Вторая часть монолога отличалась абсолютной предсказуемостью об огромной ответственности за меня перед моими родителями, живущими в далекой Тюмени. Этой части монолога могли позавидовать все вместе взятые ученые секретари всех ученых советов в момент представления участников этих заседаний. Бабушка заводила свою Песнь Песней без запинок и оговорок: «Твой папа, профессор Шайн Айзик Абрамович, зав. кафедрой онкологии в Тюмени, главный онколог области, ввел в практику двухстепенные профилактические осмотры для сельского населения. Придумал двухэтапный метод обследования больных с подозрением на первичный рак печени, а заодно и адъювантную химиотерапию при различных локализациях злокачественных новообразований. А ты?! Ты, Саша, что себе позволяешь?! Как мы будем смотреть Айзику в глаза, Саша? Что мы ему скажем? Отвечай!»
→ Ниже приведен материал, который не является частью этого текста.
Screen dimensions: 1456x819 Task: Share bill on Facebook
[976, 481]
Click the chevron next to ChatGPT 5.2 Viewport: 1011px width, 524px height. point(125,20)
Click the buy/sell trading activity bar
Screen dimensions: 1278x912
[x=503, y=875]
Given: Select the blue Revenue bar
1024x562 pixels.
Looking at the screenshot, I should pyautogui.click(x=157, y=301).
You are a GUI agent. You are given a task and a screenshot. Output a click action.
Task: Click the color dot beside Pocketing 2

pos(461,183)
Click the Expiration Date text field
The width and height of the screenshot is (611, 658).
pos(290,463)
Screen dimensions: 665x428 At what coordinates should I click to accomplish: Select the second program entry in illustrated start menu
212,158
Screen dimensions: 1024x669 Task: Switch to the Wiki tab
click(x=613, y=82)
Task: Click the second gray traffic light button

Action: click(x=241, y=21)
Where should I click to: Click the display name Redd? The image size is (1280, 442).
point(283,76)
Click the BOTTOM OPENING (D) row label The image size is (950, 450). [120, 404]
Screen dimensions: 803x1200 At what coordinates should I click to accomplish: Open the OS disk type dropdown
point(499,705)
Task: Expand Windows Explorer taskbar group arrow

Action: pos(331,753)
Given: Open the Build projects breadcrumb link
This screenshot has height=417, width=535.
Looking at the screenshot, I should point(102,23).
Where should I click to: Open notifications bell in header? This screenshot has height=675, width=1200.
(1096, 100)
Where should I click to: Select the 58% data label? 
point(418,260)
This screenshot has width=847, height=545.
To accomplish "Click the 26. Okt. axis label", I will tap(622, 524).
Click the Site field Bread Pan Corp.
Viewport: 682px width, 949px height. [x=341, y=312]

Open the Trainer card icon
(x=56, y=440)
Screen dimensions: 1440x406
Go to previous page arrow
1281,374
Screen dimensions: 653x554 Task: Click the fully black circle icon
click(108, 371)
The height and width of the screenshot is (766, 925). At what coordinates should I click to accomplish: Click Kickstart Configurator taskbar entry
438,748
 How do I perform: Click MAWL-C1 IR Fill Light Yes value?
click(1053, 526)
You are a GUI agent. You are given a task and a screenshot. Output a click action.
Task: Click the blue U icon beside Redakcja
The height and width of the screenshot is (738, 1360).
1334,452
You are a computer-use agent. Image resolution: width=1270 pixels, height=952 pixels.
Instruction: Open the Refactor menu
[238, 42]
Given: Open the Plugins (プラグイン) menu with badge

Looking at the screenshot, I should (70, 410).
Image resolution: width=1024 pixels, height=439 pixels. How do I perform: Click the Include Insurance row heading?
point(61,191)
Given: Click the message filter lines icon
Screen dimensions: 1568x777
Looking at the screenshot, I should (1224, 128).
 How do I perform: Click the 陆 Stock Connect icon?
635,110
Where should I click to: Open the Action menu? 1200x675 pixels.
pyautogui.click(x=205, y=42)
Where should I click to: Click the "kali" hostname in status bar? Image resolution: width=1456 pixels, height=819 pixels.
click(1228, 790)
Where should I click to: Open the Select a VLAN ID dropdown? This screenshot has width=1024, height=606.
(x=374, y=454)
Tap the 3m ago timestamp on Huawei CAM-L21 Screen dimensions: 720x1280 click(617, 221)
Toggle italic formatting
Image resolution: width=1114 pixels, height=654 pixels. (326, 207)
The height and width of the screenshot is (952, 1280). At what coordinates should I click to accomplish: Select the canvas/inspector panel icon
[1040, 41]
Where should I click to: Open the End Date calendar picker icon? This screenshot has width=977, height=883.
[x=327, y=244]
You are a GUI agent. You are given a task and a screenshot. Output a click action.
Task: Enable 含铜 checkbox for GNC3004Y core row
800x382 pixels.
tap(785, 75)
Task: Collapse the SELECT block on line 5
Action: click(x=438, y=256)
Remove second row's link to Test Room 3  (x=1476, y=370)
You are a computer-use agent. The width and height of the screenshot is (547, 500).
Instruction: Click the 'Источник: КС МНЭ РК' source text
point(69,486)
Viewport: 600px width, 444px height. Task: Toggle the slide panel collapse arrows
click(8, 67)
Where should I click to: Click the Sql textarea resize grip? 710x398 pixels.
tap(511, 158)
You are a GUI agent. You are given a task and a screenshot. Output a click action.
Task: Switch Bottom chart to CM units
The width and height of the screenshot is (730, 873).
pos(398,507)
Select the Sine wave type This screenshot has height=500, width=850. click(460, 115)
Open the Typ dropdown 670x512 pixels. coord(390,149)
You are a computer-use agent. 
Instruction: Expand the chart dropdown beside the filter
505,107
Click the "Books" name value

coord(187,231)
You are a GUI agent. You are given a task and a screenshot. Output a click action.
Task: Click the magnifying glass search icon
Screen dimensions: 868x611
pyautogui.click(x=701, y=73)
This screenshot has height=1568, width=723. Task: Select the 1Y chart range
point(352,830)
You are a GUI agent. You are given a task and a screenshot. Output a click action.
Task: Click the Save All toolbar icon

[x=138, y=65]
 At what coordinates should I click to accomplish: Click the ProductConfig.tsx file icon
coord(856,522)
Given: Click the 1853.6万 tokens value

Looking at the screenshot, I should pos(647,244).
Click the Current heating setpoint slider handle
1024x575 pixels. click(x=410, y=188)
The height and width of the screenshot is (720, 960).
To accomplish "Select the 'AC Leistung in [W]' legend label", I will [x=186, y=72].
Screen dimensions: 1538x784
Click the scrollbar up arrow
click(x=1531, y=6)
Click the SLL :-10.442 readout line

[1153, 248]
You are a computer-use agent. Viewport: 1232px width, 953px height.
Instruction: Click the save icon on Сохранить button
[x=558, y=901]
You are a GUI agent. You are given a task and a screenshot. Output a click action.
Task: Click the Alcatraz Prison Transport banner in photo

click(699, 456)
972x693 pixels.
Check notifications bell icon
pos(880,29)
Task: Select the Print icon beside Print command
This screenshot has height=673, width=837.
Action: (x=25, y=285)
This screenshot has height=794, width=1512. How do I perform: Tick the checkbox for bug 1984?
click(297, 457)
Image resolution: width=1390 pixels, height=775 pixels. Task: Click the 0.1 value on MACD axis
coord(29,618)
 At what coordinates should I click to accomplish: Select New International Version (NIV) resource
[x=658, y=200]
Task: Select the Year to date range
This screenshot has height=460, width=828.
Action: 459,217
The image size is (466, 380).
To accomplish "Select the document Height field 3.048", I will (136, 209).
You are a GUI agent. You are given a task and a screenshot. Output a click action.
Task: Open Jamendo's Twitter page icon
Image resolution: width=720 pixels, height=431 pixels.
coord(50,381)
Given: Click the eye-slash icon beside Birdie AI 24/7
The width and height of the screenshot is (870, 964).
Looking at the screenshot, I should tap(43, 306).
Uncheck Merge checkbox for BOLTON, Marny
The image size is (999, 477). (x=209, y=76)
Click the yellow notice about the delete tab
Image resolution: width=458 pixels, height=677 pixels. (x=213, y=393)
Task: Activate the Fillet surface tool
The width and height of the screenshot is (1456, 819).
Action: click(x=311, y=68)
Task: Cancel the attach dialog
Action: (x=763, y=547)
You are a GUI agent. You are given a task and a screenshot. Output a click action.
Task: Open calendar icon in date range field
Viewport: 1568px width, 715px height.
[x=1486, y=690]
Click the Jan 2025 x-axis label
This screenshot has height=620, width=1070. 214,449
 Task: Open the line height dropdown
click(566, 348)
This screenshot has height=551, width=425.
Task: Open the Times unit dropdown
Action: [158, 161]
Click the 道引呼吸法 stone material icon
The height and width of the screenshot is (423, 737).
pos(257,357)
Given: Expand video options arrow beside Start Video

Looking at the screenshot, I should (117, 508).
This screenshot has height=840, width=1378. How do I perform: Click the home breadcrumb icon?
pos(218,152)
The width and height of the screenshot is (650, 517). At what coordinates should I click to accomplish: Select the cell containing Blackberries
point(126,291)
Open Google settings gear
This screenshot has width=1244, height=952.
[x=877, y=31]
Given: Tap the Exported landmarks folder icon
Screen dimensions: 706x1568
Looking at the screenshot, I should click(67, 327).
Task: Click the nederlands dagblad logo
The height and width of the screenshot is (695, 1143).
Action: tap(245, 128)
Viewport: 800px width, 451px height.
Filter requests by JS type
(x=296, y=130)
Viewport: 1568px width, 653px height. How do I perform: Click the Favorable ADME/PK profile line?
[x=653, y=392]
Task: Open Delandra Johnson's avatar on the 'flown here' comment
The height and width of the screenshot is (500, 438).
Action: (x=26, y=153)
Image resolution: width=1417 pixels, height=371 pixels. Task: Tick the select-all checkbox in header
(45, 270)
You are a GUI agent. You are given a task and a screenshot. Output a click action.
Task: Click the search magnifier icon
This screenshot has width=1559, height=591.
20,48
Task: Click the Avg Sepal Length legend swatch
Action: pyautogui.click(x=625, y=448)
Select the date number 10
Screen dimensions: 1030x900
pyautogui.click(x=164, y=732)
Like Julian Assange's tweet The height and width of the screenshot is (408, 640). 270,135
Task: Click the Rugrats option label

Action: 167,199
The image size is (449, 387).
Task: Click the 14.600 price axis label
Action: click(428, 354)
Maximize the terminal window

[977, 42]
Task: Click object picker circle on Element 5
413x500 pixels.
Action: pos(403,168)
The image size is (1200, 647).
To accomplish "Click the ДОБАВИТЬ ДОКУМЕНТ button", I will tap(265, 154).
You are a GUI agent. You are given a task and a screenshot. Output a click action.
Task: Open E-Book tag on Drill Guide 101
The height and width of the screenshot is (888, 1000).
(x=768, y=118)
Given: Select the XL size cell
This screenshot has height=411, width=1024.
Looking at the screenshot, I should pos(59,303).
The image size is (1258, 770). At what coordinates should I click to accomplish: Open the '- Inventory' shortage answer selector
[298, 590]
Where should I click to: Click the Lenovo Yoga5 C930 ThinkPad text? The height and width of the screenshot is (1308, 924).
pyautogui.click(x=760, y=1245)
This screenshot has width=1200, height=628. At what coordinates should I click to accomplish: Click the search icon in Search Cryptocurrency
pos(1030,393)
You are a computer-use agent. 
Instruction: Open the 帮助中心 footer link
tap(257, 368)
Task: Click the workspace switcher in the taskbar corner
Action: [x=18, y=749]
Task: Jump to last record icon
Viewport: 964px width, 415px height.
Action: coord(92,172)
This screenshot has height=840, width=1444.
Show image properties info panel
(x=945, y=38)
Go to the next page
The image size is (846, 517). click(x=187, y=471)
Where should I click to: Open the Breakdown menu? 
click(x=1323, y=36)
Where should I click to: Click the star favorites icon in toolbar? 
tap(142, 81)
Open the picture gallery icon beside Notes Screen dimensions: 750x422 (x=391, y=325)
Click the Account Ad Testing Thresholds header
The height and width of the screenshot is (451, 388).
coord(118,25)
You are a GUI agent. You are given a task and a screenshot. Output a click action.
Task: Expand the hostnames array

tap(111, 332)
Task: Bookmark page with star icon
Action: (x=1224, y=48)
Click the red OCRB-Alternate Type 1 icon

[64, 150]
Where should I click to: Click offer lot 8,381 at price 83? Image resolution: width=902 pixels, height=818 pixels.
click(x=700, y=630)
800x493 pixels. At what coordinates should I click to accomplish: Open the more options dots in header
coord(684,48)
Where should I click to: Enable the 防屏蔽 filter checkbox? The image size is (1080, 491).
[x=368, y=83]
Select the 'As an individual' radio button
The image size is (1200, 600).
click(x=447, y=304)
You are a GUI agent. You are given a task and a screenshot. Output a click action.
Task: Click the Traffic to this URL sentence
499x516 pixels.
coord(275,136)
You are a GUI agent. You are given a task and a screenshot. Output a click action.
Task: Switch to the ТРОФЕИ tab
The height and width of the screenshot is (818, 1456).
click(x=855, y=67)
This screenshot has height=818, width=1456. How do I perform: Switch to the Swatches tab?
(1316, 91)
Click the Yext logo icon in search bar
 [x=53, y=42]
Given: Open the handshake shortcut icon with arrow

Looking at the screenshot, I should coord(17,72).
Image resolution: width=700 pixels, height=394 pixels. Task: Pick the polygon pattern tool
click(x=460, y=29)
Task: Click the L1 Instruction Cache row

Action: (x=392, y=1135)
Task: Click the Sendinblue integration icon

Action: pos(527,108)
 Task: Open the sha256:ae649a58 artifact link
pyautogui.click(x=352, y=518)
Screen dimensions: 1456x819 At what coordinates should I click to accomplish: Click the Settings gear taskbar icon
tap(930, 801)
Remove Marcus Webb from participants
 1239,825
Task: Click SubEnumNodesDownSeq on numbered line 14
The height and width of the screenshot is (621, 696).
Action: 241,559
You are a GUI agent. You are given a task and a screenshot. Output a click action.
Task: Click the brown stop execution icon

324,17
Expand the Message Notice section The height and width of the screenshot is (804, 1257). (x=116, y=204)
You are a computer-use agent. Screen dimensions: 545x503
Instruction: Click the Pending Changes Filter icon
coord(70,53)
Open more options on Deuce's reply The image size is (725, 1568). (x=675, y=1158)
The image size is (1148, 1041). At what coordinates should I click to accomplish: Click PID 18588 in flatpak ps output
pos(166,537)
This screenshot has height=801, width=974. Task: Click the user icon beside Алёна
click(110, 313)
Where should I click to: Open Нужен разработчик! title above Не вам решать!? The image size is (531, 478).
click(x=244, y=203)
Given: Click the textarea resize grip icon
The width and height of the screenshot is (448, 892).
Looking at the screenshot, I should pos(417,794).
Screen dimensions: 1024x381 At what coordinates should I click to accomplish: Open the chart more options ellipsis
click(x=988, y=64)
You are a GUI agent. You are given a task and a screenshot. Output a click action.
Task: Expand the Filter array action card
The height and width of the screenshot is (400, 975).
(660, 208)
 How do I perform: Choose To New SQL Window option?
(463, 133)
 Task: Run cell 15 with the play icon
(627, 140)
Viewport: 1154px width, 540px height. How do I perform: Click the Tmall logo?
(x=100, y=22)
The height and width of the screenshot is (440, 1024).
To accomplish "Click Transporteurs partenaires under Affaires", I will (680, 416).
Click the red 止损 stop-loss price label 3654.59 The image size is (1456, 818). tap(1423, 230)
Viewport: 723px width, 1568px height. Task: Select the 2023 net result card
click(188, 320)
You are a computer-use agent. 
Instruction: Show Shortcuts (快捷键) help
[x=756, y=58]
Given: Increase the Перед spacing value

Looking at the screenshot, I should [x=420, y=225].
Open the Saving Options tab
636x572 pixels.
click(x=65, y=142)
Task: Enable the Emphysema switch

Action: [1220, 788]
Папу, как я сейчас понимаю, в то время больше волновали печени его подопечных пациентов, нежели печень собственного сына, делавшего первые попытки вывести её из строя напитками, не отвечающими никаким стандартам качества. Бабушка была ещё тем партизаном. В её еженедельных отчетах родителям даже не проскальзывали ноты сомнения в моем добропорядочном отношении к жизни вообще и к учебе в частности. Она оставляла возможность для себя гордиться мною в этих междугородних телефонных переговорах. В чем она черпала эти возможности, осталось для меня неразгаданной тайной.
– Слушай, прости, что опять перебиваю… Все эти годы хотела у тебя спросить, правильно ли мне помнятся подробности твоей несостоявшейся свадьбы? Она в моей голове сложилась в рассказ, виртуозно исполненный тобою в пролете между первым и вторым этажом нашего дома в семьдесят девятом году. На восьмом месяце сложно было удержаться, чтобы не сделать лужу от смеха и успеть добежать до единственного туалета коммунальной квартиры. Практически все как в балладе о детстве Высоцкого:
У нас не 38 комнат было, а семь или восемь, кажется.